▸ EXERCISE BRIEF
State how many lines of the material below contain the string "tick", with letter case taken into account. Reply with the number alone.

▸ DATA TO USE
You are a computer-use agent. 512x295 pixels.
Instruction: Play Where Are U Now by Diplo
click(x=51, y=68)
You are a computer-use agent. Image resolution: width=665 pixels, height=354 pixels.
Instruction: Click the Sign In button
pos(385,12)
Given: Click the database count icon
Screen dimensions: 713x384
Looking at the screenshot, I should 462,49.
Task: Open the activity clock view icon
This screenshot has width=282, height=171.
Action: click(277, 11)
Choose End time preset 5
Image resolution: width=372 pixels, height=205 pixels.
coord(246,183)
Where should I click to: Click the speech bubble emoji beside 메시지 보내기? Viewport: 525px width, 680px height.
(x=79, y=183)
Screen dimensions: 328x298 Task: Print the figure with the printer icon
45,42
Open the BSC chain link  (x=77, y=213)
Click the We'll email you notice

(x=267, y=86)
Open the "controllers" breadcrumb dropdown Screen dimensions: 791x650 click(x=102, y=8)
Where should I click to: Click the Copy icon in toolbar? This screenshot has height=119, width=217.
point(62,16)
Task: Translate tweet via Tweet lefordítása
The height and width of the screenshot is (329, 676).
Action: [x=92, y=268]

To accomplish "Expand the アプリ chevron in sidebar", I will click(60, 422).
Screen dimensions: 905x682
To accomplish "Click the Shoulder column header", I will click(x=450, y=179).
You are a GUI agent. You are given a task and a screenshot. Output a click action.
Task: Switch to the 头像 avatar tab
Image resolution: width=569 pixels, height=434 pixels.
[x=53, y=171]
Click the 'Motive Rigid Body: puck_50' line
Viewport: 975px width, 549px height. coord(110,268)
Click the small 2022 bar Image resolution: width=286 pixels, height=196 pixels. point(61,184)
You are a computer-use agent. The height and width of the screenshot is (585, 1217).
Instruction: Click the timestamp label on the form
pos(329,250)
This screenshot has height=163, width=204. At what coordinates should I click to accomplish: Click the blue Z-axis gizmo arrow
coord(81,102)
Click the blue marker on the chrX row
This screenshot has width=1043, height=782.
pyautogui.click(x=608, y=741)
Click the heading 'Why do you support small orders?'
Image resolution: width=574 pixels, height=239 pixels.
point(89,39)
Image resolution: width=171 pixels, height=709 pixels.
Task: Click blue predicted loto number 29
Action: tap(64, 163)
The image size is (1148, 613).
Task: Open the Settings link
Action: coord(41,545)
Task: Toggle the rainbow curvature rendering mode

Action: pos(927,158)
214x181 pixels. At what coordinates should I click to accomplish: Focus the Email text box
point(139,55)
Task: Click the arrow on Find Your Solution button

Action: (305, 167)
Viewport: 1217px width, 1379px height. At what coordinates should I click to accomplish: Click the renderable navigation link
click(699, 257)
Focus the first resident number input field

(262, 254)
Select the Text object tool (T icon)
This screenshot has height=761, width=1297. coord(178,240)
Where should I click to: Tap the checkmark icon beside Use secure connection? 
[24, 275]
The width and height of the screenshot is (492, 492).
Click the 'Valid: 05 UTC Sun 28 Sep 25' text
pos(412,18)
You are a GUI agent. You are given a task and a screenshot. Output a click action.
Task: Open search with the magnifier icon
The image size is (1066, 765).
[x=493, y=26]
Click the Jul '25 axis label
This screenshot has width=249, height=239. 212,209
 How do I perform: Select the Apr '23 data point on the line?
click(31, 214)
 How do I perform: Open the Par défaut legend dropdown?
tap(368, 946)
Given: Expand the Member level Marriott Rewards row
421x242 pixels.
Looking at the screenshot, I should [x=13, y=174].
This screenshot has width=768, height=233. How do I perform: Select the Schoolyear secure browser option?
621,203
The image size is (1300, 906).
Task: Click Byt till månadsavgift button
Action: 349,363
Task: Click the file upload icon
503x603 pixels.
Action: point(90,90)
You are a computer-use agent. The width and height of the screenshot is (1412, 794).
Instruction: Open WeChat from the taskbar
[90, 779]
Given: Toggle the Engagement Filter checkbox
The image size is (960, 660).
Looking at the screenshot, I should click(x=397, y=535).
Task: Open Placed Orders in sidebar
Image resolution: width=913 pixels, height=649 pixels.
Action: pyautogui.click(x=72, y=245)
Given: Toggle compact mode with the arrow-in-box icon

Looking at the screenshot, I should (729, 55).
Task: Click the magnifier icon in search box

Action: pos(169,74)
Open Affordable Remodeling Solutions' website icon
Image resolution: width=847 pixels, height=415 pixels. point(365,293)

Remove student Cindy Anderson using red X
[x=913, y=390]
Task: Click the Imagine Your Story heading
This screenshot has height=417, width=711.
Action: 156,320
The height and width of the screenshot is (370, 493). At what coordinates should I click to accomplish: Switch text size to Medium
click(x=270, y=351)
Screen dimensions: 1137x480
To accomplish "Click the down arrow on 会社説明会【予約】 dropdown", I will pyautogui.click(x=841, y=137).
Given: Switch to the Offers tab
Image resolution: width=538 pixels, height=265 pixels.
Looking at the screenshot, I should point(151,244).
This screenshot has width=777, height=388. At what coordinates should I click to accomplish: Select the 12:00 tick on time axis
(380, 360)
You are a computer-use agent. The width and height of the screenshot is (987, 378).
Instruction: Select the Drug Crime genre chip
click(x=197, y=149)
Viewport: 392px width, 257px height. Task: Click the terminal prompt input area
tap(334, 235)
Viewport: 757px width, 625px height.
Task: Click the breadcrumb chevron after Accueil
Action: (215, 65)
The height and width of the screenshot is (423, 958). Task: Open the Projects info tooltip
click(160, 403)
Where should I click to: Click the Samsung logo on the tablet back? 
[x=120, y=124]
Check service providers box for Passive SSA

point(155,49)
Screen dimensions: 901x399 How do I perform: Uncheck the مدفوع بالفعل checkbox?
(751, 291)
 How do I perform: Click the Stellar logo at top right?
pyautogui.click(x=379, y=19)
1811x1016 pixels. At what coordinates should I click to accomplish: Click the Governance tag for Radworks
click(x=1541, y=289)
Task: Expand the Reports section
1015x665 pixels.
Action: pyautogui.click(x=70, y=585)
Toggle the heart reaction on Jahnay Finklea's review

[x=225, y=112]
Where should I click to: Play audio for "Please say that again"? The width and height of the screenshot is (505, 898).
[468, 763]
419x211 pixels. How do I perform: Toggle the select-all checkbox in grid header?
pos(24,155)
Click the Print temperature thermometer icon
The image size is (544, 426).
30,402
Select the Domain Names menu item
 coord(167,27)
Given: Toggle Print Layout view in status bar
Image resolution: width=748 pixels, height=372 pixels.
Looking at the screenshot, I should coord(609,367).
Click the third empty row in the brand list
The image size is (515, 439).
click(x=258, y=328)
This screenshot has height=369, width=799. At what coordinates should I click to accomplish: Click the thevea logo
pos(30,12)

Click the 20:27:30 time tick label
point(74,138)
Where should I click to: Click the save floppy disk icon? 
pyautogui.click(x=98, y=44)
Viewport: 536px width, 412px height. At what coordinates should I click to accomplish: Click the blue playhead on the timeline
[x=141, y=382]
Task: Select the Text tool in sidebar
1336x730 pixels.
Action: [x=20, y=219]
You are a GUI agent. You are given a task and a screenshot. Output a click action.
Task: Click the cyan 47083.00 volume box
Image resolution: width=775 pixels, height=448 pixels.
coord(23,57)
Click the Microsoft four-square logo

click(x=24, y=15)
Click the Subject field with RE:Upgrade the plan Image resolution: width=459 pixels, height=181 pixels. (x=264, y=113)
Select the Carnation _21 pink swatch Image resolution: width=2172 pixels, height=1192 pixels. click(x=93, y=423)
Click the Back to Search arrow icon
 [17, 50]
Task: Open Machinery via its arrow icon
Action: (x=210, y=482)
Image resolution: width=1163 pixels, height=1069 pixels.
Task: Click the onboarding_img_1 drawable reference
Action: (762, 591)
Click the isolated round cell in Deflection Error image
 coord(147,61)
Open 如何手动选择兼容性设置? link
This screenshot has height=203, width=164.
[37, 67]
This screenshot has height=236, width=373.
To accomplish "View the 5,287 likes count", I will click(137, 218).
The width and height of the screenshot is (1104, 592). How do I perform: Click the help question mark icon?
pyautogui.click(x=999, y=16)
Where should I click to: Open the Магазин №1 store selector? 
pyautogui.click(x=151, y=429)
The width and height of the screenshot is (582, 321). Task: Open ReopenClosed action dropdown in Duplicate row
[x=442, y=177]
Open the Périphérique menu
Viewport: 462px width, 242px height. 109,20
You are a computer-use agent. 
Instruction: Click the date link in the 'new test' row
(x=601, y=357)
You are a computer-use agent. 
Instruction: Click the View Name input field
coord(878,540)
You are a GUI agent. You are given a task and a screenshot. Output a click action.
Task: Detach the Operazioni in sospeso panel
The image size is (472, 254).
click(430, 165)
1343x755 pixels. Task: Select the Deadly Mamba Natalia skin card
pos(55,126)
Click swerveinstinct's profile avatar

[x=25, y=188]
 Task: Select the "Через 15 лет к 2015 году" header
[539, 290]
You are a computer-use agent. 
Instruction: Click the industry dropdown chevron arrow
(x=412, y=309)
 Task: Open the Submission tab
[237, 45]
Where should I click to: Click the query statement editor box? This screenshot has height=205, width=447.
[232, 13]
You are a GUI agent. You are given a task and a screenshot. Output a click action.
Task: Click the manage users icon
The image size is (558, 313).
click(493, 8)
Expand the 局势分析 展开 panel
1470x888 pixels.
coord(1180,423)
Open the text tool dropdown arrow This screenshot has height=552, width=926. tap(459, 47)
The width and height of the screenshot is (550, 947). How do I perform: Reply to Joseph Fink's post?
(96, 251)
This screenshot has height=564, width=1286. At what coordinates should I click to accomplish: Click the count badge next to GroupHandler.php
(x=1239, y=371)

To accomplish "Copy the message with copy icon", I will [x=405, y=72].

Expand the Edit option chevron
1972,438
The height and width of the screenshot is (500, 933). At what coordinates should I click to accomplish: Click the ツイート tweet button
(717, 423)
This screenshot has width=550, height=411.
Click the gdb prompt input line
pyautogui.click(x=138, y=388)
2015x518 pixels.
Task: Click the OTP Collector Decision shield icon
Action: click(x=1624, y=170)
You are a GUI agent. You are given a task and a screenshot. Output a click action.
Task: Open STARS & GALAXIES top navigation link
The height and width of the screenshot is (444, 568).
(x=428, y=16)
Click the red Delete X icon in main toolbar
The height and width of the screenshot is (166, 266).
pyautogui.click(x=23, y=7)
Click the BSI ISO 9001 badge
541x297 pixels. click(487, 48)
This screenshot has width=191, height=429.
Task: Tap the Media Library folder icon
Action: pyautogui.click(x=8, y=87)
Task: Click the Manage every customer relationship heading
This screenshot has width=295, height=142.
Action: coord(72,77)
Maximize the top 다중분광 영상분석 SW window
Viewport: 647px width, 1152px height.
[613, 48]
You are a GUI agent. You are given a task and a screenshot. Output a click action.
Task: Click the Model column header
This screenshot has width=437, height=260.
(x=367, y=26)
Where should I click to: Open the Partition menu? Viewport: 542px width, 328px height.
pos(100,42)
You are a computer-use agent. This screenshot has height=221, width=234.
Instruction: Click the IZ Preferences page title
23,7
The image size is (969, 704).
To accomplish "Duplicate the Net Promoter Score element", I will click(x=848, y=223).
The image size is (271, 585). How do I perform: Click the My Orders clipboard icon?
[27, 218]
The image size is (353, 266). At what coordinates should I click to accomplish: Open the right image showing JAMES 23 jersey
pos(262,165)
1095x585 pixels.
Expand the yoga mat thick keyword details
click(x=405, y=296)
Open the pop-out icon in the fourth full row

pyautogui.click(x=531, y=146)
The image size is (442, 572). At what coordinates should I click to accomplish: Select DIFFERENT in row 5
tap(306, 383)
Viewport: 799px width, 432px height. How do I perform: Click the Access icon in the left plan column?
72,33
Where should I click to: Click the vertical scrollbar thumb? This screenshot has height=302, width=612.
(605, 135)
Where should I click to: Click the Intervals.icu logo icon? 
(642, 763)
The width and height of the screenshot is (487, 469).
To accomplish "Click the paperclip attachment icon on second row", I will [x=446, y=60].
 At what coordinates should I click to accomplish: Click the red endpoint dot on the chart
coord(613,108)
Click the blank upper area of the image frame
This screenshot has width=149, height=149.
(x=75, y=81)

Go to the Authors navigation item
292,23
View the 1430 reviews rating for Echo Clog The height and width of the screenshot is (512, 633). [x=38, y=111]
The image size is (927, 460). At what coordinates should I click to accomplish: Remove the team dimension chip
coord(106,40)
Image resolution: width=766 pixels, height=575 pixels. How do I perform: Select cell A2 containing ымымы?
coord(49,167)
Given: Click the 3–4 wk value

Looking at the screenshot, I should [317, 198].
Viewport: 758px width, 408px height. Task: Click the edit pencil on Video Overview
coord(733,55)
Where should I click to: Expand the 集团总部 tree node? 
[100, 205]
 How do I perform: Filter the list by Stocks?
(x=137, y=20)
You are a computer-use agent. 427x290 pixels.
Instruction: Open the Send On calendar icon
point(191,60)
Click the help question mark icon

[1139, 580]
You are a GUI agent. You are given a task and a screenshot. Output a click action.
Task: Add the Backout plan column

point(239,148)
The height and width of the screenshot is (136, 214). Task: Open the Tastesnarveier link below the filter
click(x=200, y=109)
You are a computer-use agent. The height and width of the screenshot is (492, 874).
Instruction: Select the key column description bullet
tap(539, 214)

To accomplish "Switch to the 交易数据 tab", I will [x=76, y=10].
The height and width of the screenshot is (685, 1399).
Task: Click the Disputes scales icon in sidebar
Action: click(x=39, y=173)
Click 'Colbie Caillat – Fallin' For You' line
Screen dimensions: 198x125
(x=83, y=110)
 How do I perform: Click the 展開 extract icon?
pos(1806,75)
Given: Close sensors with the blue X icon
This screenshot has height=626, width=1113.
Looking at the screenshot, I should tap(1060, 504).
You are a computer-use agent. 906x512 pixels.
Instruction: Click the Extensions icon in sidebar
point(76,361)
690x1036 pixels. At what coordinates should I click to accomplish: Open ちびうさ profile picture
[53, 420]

▸ EXERCISE SOLUTION
2